======== Text excerpt ========

Position words such as about, above, aboard, and abroad are common, but they can become vague in policies, reports, instructions, and legal documents.
Why It Matters
These words often point to location, direction, scope, document references, or status. In professional writing, the reader may need the exact place, section, person, or action rather than a loose directional phrase.
Where It Shows Up
You may see this family in emails, contracts, reports, navigation instructions, inventory notes, military commands, publishing, web design, and document cross-references.
| Term | Plain-English meaning | Writing note |
|---|---|---|
| aboard | on or into a ship, aircraft, vehicle, or organization | define literal or figurative use |
| abode | home, residence, or dwelling | formal or literary |
| about | concerning, approximately, around, or moving in another direction | context controls the sense |
| about-face | complete reversal in position or direction | common in policy and military language |
| about ship | turn a ship to the opposite tack or direction | nautical command |
| about-turn | turn in the opposite direction; figurative reversal | common outside military contexts |
| about good | approximate grading label in collecting contexts | define the grading scale |
| about uncirculated | coin-grade label near but not fully uncirculated | numismatics |
| above | higher than, earlier in a document, or more than | avoid vague cross-references |
| aboon | above in dialectal or older use | translate for general readers |
| above all | most importantly | useful emphasis phrase |
| above the fold | visible without scrolling, originally from newspaper layout | web and publishing context |
| aboveboard | open, honest, and not hidden | common idiom |
| aboveground | on or above the surface; openly visible in some figurative uses | contrast with underground only when relevant |
| abovementioned | mentioned earlier | often replace with a specific noun or section reference |
| abovenamed | named earlier | legalistic; use the name if possible |
| abovesaid | said earlier | archaic or legalistic |
| abovestairs | upstairs or among household upper servants/classes in older usage | historical or literary |
| abox | boxed or placed in a box in rare use | source-specific |
| abord | approach, address, or boarding-related term in older/French-influenced use | source-specific |
| abordage | boarding or collision/contact in maritime or French-influenced usage | define by context |
Common Mistake
Avoid vague document references such as “the above” when the reader must act. Name the clause, section, table, person, or amount.

========

**Aim of the task**
Reproduce the usage guide on position words such as "about" and "above" in full, word for word.

======== Information given ========

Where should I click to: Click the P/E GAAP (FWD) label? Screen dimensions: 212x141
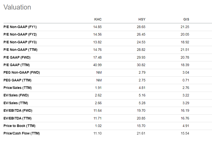[17, 57]
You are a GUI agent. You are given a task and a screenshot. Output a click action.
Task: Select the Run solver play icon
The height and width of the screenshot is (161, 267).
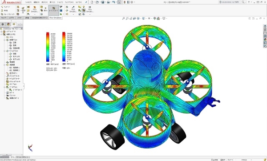[45, 8]
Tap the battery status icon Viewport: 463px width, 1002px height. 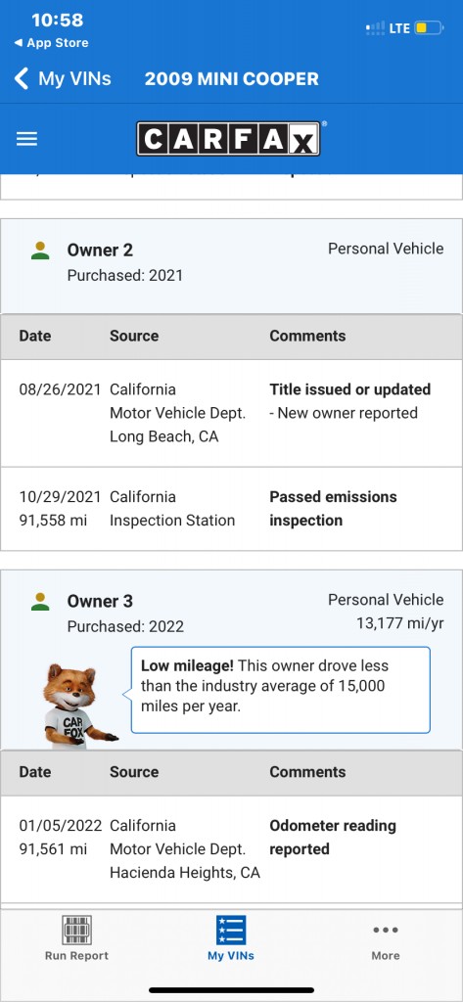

========

**Worked solution**
Position words such as about, above, aboard, and abroad are common, but they can become vague in policies, reports, instructions, and legal documents.
Why It Matters
These words often point to location, direction, scope, document references, or status. In professional writing, the reader may need the exact place, section, person, or action rather than a loose directional phrase.
Where It Shows Up
You may see this family in emails, contracts, reports, navigation instructions, inventory notes, military commands, publishing, web design, and document cross-references.
| Term | Plain-English meaning | Writing note |
|---|---|---|
| aboard | on or into a ship, aircraft, vehicle, or organization | define literal or figurative use |
| abode | home, residence, or dwelling | formal or literary |
| about | concerning, approximately, around, or moving in another direction | context controls the sense |
| about-face | complete reversal in position or direction | common in policy and military language |
| about ship | turn a ship to the opposite tack or direction | nautical command |
| about-turn | turn in the opposite direction; figurative reversal | common outside military contexts |
| about good | approximate grading label in collecting contexts | define the grading scale |
| about uncirculated | coin-grade label near but not fully uncirculated | numismatics |
| above | higher than, earlier in a document, or more than | avoid vague cross-references |
| aboon | above in dialectal or older use | translate for general readers |
| above all | most importantly | useful emphasis phrase |
| above the fold | visible without scrolling, originally from newspaper layout | web and publishing context |
| aboveboard | open, honest, and not hidden | common idiom |
| aboveground | on or above the surface; openly visible in some figurative uses | contrast with underground only when relevant |
| abovementioned | mentioned earlier | often replace with a specific noun or section reference |
| abovenamed | named earlier | legalistic; use the name if possible |
| abovesaid | said earlier | archaic or legalistic |
| abovestairs | upstairs or among household upper servants/classes in older usage | historical or literary |
| abox | boxed or placed in a box in rare use | source-specific |
| abord | approach, address, or boarding-related term in older/French-influenced use | source-specific |
| abordage | boarding or collision/contact in maritime or French-influenced usage | define by context |
Common Mistake
Avoid vague document references such as “the above” when the reader must act. Name the clause, section, table, person, or amount.